Activity A -
Please lay out the lines of the rows below, starting at the one containing "Image resolution: width=694" and ending at the one containing "What do you see at coordinates (1120, 48)", as a Markdown table with the columns Num and Content, where Num holds a row number and Content holds the line, and blank lines are left out.

***** Given passage *****

While there are indeed three dominant states of matter, there are other far less common states that don’t get the attention they rightfully deserve. Let’s take water, for example, with its three well-known states: Ice (solid), Water (liquid) and Vapor (gas).

The fluctuation of states between any solid, liquid, and gas is dependent on temperature and pressure. When you increase the temperature of water, it evaporates into vapor. When you lower the temperature or increase the pressure on water vapor, it will condense back into water. When you raise the temperature of ice, it becomes a liquid. We understand those basic principles, but what happens at the extremes?


These three fundamental states of matter occur within normal ranges of pressure and temperature, but when you heat a gas to extreme temperatures (like those found in the sun or around a lightning strike), a new state of matter is achieved: plasma. When you heat gas to a certain level, you can excite the electrons enough to separate from their nucleus and begin interacting with any other nuclei that are in the vicinity. Gas inside neon signs is a popular example of plasma.

Twice the Plasma, Twice the Fun (Photo Credit: Ig0rZh / Fotolia)
Twice the Plasma, Twice the Fun (Photo Credit: Ig0rZh / Fotolia)

At the other extreme, when you lower the temperature of a substance far enough (near to 0 Kelvin, also known as absolute zero) the bosons of that substance all fall into the same quantum state, so that they resemble a single wave or particle. This is known as a Bose-Einstein condensate.

Now we’re up to five, and we’ve barely scratched the surface. Plasma occurs naturally in the world around us, while Bose-Einstein condensates require carefully manipulated laboratory conditions, but that doesn’t mean they should be ignored!

Also Read: What Happens To A Gas When Its Pressure Is Increased?

The Stranger States Of Matter

In the past century or so, atomic physics, particle accelerators, quantum theory, and ever-improving technology have revealed many other modern low-energy states of matter. We have found superfluids and supersolids, which are cryogenic liquids and certain solids that are able to flow or move without friction at extremely low temperatures. We have also identified “degenerate matter”, typically found in the center of stars, where protons and electrons bind into neutron cores, or where electrons can be shared between different atoms.


At extremely high pressures, certain substances lose all distinction between a liquid and a gas, earning it the name “supercritical” liquid. In a “Jahn-Teller” metal, a solid substance has all the basic qualities of an insulator, but acts as a conductor due to a unique crystalline shape of the solid atoms.

***** Material shown *****

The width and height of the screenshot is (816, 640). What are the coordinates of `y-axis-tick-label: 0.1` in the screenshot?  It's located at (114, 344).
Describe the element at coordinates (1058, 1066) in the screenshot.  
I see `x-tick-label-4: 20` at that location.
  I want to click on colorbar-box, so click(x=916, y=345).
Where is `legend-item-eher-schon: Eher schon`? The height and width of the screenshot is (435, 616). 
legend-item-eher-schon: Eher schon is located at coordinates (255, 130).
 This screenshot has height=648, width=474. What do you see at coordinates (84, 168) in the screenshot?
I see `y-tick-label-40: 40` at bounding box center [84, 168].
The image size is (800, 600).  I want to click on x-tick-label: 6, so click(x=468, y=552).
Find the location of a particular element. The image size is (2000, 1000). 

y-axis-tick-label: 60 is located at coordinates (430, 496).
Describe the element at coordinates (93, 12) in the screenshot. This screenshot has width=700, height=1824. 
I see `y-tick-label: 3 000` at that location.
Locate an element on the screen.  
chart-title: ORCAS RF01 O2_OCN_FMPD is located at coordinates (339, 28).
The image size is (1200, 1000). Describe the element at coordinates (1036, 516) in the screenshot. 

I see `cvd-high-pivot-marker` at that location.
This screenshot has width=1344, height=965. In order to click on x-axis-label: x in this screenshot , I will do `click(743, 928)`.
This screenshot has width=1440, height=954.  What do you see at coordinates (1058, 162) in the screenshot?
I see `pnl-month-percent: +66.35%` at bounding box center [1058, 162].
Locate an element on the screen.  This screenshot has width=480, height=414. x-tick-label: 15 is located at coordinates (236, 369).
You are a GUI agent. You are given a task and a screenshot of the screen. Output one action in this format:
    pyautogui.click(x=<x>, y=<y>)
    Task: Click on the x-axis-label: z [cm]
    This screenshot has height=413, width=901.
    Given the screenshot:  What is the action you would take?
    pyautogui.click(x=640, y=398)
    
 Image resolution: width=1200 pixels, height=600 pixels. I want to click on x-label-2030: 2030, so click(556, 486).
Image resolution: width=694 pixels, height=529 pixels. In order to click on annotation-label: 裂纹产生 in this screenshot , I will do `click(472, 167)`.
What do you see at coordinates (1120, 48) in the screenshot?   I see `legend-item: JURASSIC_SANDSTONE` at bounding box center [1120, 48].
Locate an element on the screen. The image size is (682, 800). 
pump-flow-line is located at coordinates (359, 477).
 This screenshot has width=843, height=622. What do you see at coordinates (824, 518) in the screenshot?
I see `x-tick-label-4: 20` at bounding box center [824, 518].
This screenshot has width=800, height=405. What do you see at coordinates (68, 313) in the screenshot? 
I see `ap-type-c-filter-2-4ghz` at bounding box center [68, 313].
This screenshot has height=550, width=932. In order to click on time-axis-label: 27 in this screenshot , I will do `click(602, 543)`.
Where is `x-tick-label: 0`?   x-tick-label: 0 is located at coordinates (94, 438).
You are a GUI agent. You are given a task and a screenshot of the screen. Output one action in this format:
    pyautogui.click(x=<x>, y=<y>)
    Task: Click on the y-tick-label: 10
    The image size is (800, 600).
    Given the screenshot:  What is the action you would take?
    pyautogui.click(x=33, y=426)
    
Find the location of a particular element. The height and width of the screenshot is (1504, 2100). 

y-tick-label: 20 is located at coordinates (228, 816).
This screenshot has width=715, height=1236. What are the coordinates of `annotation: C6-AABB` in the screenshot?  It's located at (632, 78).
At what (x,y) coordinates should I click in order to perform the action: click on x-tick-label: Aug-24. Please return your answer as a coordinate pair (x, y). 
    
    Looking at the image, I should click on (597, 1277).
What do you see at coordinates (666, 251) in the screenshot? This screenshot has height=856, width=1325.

*****

Activity B -
Carry on the passage on states of matter above from the point where it stops.

Answer section A -
| Num | Content |
|---|---|
| 1 | Image resolution: width=694 pixels, height=529 pixels. In order to click on annotation-label: 裂纹产生 in this screenshot , I will do `click(472, 167)`. |
| 2 | What do you see at coordinates (1120, 48) in the screenshot?   I see `legend-item: JURASSIC_SANDSTONE` at bounding box center [1120, 48]. |

Answer section B -
When discussing high-energy states of matter, the most talked about form is Quark-gluon plasma, which is the state of matter that supposedly existed in the instants after the Big Bang, when the four fundamental forces of the universe were actually joined into one force, before temperature and pressure decreased and allowed them to separate. Quark-gluon plasma (QGP) is theorized to have behaved as a gas, but in recent particle accelerator experiments, something very similar to QGP was created that instead behaved like a “perfect liquid”, meaning that the substance moved in a concerted pattern, almost like a flock of birds.

Just in the past month, researchers have finally been able to create the conditions to explore a theory made nearly a century ago. It is thought that the core of our solar system’s largest bodies (the Sun and Jupiter) is composed of a unique form of hydrogen that can only be present at extremely high pressures. This “metallic” form of hydrogen has never been observed, because it would require pressure nearly 3 million times greater than our atmospheric pressure on Earth.

However, scientists finally managed to approach those high-pressure conditions by squeezing hydrogen molecules between diamonds. They were thrilled to observe partial atomic and metallic states of hydrogen, where molecules began breaking down into constituent atoms, and electrons began behaving as they would in a metal.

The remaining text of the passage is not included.